■ **EXERCISE GOAL**
Which of the lines in the data mention the string "computer"? List them all.

*** Begin section ***

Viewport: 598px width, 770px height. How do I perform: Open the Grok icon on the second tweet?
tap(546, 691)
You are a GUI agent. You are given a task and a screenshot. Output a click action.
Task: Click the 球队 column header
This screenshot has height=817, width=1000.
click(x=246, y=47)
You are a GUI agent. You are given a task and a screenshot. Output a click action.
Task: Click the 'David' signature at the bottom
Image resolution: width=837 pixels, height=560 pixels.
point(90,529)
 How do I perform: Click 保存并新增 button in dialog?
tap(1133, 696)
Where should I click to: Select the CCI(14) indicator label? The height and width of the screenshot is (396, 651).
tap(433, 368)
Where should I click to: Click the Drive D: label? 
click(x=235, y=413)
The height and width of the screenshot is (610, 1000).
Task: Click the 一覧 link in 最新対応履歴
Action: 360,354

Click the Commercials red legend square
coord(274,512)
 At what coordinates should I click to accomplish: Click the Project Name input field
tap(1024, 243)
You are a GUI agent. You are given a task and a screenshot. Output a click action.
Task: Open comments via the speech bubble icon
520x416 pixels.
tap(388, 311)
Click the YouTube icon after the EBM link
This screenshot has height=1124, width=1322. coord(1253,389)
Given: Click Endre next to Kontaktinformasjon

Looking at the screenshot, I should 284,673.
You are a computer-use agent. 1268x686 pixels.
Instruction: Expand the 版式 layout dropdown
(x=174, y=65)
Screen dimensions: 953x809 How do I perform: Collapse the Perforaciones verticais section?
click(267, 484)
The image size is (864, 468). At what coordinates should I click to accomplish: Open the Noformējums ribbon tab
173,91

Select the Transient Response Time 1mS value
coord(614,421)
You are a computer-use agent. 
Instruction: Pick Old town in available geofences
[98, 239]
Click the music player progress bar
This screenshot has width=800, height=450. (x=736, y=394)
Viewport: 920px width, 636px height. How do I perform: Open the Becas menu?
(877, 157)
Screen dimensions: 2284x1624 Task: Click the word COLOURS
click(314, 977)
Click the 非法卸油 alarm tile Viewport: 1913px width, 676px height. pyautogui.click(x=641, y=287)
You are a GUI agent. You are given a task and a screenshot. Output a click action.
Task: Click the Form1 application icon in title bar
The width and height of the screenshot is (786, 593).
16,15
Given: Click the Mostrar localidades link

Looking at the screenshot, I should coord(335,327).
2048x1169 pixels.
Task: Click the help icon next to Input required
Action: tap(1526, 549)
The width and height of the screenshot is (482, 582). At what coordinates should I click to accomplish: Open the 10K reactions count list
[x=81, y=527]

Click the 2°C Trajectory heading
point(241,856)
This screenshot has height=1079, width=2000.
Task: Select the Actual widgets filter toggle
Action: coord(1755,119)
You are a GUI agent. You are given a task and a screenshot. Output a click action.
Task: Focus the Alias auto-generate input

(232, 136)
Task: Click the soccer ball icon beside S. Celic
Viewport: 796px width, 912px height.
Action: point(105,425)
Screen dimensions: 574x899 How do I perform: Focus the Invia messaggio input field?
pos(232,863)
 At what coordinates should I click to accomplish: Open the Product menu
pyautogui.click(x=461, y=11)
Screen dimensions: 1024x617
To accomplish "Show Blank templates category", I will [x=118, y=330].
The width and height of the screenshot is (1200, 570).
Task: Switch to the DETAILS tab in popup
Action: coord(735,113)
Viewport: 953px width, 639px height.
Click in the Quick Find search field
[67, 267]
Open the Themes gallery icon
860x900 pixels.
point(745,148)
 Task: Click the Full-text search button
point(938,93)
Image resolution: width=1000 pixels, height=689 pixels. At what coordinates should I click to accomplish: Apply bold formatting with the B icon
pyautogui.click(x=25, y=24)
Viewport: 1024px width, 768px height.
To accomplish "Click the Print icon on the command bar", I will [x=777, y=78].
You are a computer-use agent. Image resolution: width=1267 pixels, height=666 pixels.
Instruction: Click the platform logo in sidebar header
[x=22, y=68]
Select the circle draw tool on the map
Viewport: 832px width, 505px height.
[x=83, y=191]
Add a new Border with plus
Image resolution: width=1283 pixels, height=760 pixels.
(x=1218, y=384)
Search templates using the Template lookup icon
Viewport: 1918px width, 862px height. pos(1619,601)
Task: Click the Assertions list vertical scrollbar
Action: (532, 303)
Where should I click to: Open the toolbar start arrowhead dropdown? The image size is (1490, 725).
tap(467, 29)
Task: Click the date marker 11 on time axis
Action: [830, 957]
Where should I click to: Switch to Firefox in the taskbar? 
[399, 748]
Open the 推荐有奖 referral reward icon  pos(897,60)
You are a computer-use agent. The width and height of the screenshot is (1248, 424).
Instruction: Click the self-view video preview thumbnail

*** End section ***

■ **EXERCISE SOLUTION**
You are a computer-use agent. 1268x686 pixels.
You are a computer-use agent. 
You are a computer-use agent. Image resolution: width=1267 pixels, height=666 pixels.
You are a computer-use agent. The width and height of the screenshot is (1248, 424).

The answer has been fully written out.